- _Supplied text_
** start **
Republicans voted during an internal party meeting on Wednesday morning to remove Cheney from her position as House Republican Conference chair, the third-highest rank among Republicans in the House of Representatives.
Ahead of the meeting, House Minority Leader Kevin McCarthy (R-Calif.) had made it clear that Cheney should get the boot, saying in a letter to members that “our leadership team cannot afford to be distracted from the important work that we were elected to do.”
The distraction? The plain truth. In recent weeks, Cheney has been increasingly vocal about the validity of the 2020 election and Donald Trump inciting the Jan. 6 riot at the Capitol.
“The 2020 presidential election was not stolen,” Cheney tweeted last week in response to the disgraced ex-president. “Anyone who claims it was is spreading THE BIG LIE, turning their back on the rule of law, and poisoning our democratic system.”
Cheney was one of 10 Republicans who voted to impeach Trump for inciting the January attack on Congress. “There has never been a greater betrayal by a president of the United States of his office and his oath to the Constitution,” she said before her vote.
** end **
- _Required task 1_
Answer these questions about the passage on Cheney's removal:
(a) What position did Republicans vote to remove Cheney from?
(b) Who said in a letter to members that Cheney should go?
(c) How many Republicans, Cheney among them, voted to impeach Trump?
- _Required task 2_
From the passage on Cheney's removal, quote the stretch from "Republicans voted during" through "at the Capitol.".
The listing that follows comes from a separate source.

- _Records provided_
** start **
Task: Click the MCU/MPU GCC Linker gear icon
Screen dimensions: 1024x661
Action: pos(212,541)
** end **
** start **
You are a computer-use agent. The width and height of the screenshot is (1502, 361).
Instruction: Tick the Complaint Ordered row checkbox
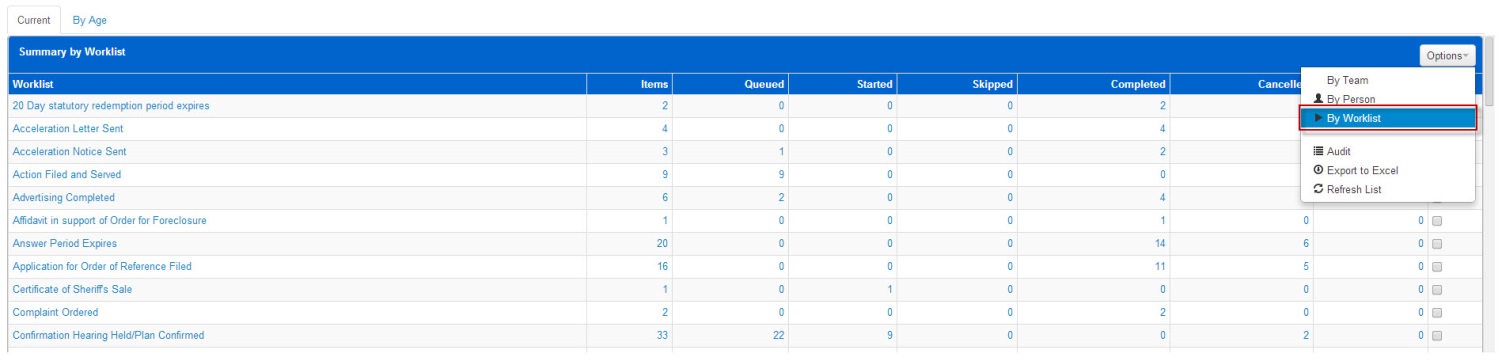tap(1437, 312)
** end **
- _Result 1_
(a) House Republican Conference chair
(b) House Minority Leader Kevin McCarthy
(c) 10

- _Result 2_
Republicans voted during an internal party meeting on Wednesday morning to remove Cheney from her position as House Republican Conference chair, the third-highest rank among Republicans in the House of Representatives.
Ahead of the meeting, House Minority Leader Kevin McCarthy (R-Calif.) had made it clear that Cheney should get the boot, saying in a letter to members that “our leadership team cannot afford to be distracted from the important work that we were elected to do.”
The distraction? The plain truth. In recent weeks, Cheney has been increasingly vocal about the validity of the 2020 election and Donald Trump inciting the Jan. 6 riot at the Capitol.